• _WHAT IS EXPECTED_
Set down exactly the lines in the records below that run from the line with "Task: Click the Requirements count box" to the line with "The width and", inclusive, and nothing more.

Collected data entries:
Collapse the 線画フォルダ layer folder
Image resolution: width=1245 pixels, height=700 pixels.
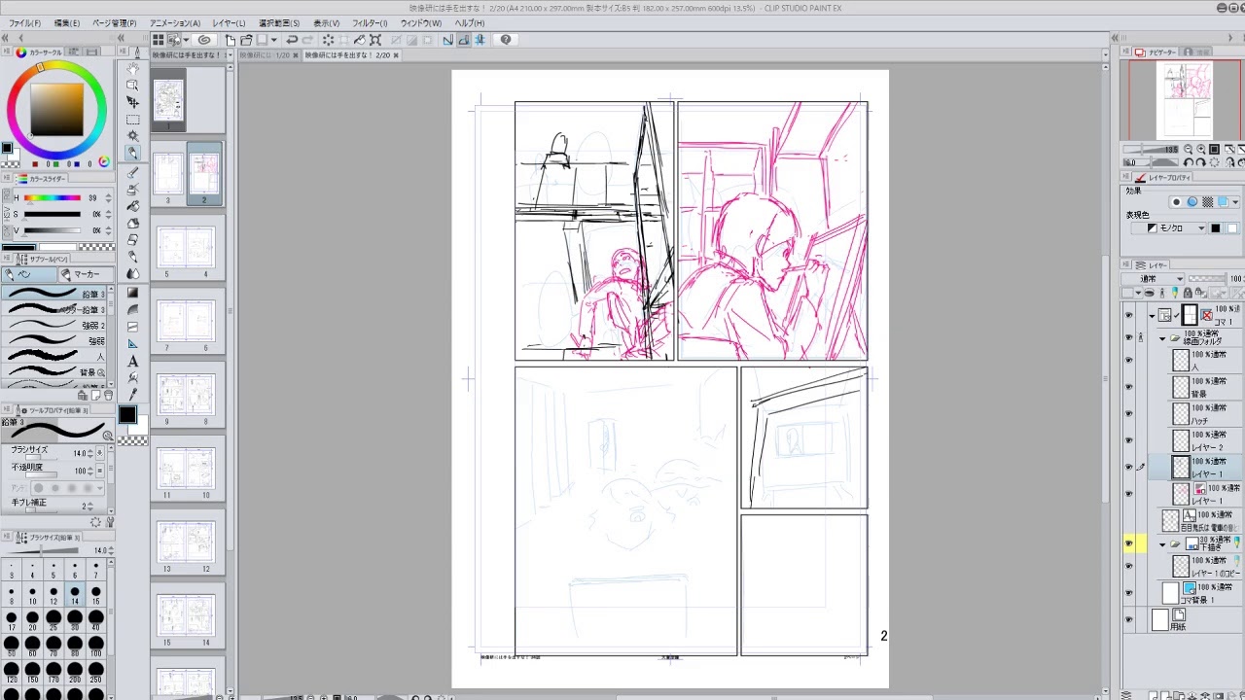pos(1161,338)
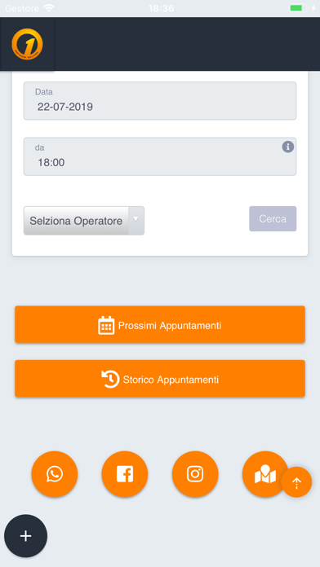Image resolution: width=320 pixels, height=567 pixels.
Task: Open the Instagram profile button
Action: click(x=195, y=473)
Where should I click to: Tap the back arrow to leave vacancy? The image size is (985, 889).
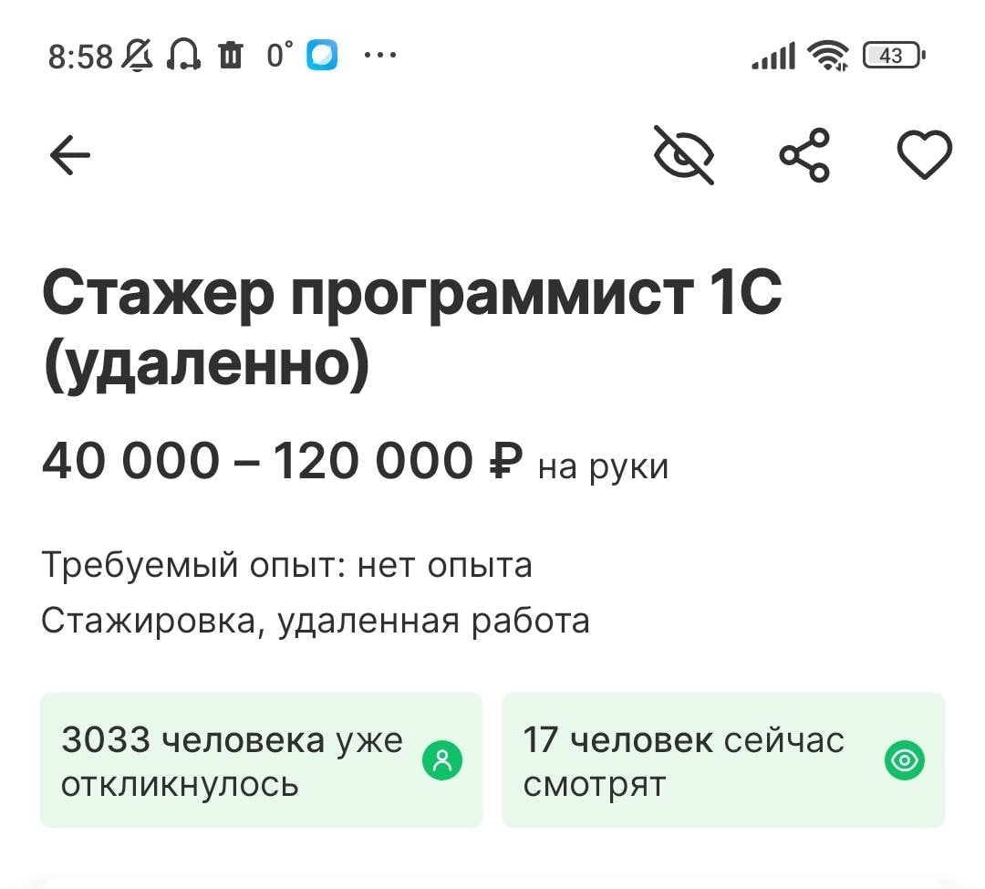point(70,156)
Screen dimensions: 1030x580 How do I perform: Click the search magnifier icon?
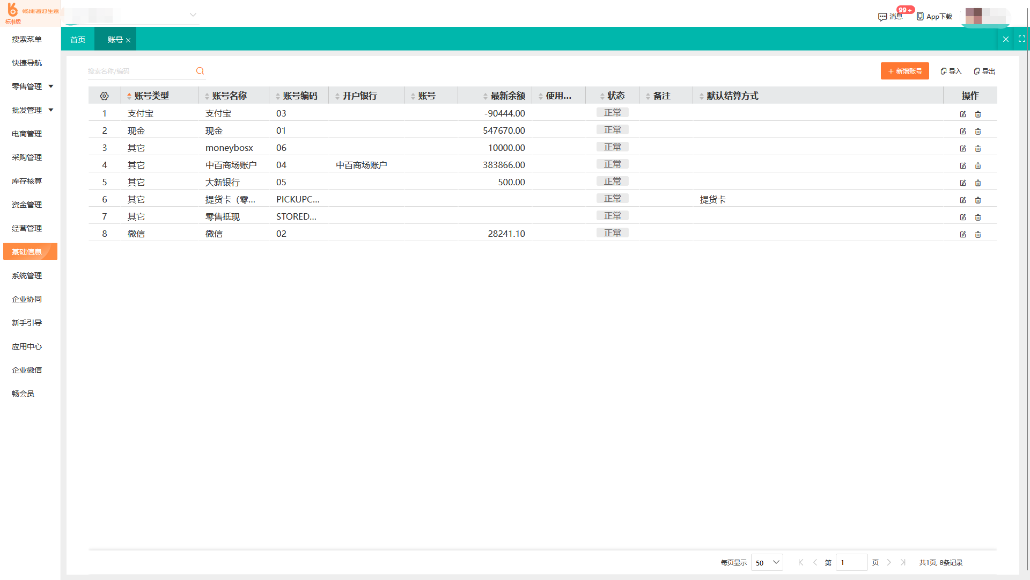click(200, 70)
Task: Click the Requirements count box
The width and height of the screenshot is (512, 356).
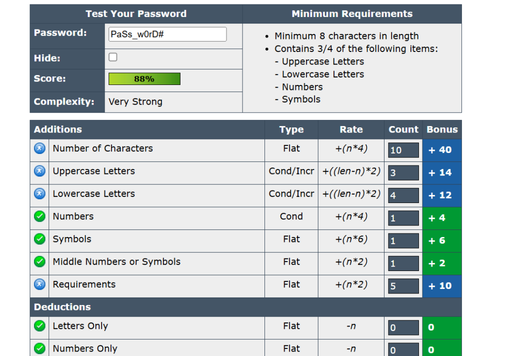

--

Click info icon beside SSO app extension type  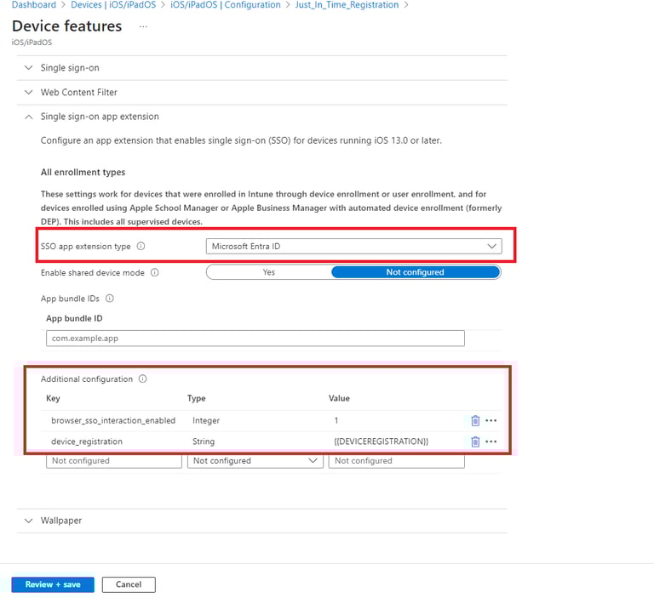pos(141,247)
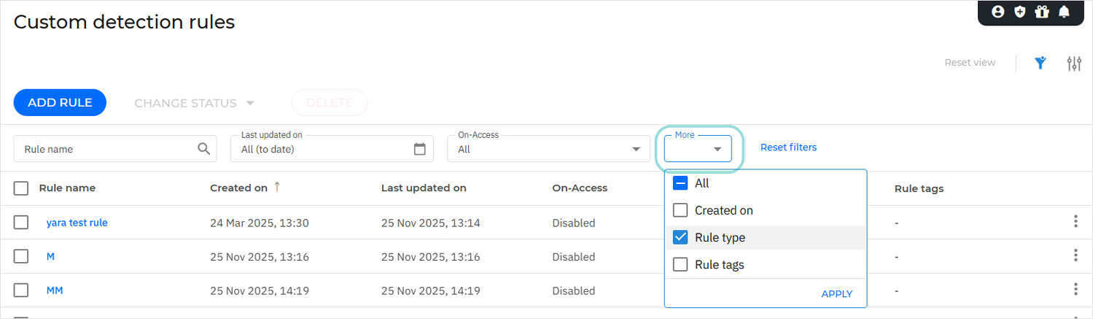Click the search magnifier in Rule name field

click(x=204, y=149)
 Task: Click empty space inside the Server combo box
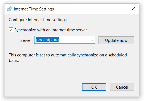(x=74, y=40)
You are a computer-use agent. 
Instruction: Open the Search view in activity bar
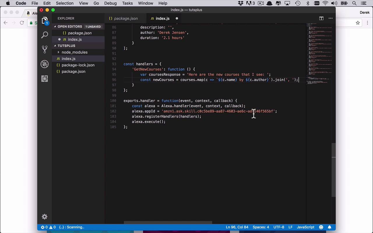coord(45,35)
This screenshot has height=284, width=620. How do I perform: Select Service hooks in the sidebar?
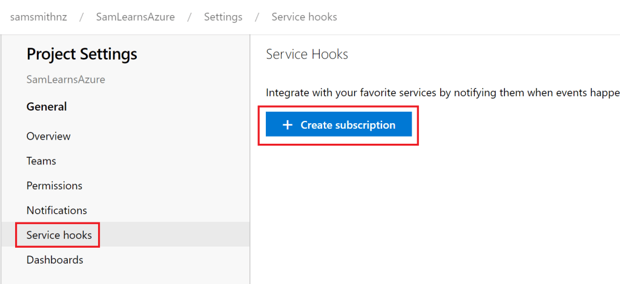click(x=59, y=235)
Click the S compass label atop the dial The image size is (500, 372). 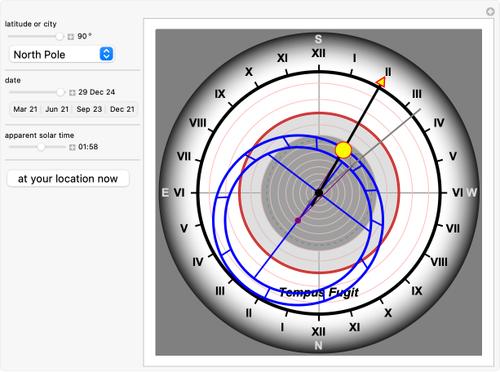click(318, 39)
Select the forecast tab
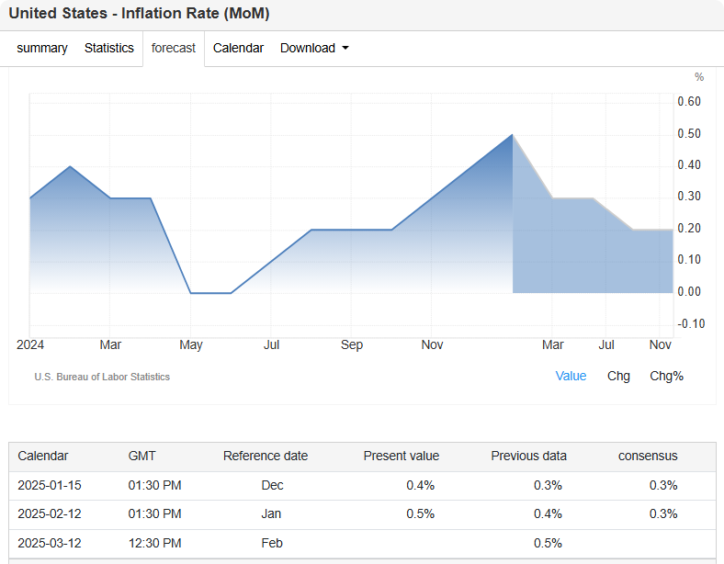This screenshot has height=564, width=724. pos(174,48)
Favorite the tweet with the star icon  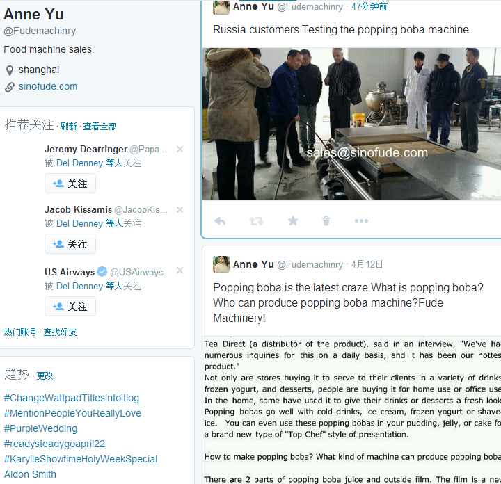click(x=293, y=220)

• _ANSWER SECTION_
Task: Click the Requirements count box
The width and height of the screenshot is (512, 356).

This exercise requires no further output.